• **ACTIVITY**:
Say how many lines in the records hold "column". Nothing but the number should be given.

• **AVAILABLE RECORDS**:
....................
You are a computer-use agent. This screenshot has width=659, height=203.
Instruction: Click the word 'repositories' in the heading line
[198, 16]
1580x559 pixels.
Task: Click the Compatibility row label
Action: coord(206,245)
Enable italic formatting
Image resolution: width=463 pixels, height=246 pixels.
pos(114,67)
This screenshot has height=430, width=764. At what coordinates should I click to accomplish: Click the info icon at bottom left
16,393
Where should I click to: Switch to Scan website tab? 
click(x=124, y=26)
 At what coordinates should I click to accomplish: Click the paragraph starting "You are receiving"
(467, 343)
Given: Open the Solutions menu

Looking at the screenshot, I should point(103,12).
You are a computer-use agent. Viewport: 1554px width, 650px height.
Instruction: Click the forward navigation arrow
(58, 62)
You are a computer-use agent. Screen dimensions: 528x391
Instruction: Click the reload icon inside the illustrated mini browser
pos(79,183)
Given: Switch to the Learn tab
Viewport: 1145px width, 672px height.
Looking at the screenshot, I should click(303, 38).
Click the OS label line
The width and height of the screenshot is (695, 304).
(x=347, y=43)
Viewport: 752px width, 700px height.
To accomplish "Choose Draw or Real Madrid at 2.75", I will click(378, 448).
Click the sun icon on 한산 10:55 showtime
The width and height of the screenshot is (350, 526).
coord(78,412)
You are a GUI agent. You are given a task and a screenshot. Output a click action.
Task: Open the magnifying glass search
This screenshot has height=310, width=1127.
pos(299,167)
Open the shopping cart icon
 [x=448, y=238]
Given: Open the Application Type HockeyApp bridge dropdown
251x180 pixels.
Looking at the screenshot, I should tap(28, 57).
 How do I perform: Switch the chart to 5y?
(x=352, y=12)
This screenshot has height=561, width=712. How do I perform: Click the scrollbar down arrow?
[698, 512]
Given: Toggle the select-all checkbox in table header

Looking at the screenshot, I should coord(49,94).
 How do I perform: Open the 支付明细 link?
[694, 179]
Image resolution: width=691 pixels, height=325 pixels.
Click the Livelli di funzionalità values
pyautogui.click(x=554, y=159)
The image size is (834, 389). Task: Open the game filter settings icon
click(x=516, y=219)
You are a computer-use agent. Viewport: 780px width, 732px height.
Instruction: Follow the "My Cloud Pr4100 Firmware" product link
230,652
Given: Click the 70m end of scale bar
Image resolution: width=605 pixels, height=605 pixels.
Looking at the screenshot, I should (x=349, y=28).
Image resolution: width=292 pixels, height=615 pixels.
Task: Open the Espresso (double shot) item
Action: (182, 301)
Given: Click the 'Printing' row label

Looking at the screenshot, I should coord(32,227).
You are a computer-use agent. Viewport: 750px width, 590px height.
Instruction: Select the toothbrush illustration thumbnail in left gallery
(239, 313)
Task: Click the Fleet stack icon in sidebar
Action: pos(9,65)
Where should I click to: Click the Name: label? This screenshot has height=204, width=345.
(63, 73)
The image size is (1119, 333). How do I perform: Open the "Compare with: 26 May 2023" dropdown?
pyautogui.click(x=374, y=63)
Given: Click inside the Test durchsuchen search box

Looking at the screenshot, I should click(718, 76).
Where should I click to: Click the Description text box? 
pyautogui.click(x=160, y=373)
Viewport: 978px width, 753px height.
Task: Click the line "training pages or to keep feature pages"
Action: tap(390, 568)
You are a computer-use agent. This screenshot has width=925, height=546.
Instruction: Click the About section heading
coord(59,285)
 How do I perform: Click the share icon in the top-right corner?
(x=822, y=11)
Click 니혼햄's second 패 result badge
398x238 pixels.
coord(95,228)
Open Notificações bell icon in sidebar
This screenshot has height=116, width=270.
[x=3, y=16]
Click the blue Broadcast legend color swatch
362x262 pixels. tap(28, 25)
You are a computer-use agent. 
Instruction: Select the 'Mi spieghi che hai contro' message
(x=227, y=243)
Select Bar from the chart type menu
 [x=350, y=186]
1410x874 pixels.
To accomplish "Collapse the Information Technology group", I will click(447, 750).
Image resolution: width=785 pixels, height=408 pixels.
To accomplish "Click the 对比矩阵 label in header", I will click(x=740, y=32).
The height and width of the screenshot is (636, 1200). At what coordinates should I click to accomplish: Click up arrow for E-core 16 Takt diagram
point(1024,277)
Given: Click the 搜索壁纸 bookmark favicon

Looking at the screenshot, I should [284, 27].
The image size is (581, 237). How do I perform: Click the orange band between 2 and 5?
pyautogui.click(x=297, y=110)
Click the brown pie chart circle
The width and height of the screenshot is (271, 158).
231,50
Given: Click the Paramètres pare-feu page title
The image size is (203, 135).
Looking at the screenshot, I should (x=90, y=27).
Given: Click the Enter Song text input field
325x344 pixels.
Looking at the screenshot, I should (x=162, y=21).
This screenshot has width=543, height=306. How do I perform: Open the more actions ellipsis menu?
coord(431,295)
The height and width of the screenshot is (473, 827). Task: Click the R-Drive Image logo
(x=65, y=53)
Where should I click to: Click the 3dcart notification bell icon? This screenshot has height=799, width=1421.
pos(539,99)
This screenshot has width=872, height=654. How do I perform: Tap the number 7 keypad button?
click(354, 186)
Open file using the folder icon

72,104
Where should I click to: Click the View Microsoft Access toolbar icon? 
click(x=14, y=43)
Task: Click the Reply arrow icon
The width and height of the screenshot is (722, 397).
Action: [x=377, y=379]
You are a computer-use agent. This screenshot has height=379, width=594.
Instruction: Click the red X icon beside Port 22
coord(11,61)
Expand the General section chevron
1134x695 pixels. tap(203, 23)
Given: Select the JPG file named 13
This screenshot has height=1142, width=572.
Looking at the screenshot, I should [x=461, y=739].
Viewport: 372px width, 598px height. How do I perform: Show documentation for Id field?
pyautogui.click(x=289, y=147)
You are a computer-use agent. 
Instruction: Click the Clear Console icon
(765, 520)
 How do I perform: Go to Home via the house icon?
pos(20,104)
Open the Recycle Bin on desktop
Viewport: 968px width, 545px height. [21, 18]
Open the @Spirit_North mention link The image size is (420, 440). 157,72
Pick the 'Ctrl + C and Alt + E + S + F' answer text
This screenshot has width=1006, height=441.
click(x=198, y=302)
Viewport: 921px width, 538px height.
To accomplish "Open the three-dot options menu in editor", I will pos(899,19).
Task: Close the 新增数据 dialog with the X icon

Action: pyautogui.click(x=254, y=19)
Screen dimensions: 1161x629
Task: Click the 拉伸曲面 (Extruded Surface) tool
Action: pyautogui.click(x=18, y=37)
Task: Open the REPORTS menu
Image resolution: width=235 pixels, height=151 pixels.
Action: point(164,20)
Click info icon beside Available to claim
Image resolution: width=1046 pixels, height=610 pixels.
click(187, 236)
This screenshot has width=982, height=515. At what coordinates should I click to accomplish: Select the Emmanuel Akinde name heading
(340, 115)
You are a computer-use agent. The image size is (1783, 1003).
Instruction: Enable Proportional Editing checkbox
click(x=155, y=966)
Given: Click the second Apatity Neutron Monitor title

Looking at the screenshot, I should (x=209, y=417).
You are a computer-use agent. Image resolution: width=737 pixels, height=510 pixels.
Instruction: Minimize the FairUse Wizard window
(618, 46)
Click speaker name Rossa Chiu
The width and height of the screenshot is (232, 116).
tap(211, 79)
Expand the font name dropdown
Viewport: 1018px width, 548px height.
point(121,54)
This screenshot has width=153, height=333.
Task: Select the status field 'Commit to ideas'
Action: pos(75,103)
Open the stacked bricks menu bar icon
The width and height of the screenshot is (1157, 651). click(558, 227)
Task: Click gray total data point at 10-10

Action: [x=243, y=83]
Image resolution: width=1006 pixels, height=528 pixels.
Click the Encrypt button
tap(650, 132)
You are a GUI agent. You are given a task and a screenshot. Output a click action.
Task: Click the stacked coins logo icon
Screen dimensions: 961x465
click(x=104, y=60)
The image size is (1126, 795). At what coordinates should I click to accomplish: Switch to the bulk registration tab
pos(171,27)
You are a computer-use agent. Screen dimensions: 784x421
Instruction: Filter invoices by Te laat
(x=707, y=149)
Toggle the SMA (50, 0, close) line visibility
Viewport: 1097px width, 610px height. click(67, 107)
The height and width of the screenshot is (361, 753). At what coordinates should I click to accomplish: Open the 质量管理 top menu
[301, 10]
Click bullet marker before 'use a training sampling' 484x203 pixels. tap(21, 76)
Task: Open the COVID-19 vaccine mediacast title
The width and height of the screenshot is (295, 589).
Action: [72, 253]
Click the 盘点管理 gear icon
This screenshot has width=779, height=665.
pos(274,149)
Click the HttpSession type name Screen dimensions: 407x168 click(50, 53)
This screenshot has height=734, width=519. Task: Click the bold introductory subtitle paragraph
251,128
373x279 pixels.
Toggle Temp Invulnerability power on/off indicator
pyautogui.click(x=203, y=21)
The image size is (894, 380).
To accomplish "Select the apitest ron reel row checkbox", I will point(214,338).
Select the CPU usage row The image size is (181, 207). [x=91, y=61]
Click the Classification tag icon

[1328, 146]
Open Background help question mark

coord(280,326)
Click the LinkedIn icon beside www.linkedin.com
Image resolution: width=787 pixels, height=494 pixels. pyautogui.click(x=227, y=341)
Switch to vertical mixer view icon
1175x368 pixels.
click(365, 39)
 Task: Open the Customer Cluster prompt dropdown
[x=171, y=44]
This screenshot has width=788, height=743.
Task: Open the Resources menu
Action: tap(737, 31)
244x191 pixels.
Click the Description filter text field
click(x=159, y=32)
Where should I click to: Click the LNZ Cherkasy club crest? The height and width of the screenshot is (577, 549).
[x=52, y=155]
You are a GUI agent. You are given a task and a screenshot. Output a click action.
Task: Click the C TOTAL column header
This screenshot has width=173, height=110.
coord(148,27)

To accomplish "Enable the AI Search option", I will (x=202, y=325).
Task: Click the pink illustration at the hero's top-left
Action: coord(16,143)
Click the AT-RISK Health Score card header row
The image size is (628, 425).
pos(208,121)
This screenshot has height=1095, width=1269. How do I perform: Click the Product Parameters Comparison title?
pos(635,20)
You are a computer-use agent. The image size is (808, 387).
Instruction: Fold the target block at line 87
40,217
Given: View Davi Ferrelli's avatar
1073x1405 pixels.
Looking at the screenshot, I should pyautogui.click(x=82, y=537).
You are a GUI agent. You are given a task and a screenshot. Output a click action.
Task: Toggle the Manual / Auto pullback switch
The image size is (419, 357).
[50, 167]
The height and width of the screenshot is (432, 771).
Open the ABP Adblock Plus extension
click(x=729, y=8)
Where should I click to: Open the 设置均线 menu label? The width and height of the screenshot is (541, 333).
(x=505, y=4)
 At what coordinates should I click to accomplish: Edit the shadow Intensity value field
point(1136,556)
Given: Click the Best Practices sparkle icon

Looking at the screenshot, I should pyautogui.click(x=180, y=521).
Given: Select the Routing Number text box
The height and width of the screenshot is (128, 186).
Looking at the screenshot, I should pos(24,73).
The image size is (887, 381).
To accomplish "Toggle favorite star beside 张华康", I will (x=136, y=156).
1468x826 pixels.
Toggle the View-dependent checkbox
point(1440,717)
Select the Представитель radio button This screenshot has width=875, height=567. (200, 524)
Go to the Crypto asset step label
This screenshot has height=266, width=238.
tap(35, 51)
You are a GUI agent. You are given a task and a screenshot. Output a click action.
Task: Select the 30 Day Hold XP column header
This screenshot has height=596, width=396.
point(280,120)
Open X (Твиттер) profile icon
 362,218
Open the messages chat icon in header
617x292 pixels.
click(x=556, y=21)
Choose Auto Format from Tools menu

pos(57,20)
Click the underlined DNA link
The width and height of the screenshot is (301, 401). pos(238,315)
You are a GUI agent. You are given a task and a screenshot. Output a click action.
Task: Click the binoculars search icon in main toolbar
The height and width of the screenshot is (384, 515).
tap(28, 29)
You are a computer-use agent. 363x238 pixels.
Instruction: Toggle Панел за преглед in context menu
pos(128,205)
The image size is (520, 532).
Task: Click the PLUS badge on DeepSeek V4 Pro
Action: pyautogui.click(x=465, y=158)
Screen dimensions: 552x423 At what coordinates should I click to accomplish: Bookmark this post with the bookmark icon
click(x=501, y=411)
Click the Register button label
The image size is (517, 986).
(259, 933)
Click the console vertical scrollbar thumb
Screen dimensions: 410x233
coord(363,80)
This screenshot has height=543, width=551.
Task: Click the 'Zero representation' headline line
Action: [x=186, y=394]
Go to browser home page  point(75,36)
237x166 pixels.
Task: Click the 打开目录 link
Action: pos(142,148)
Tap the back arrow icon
....................
• **RESPONSE AREA**:
2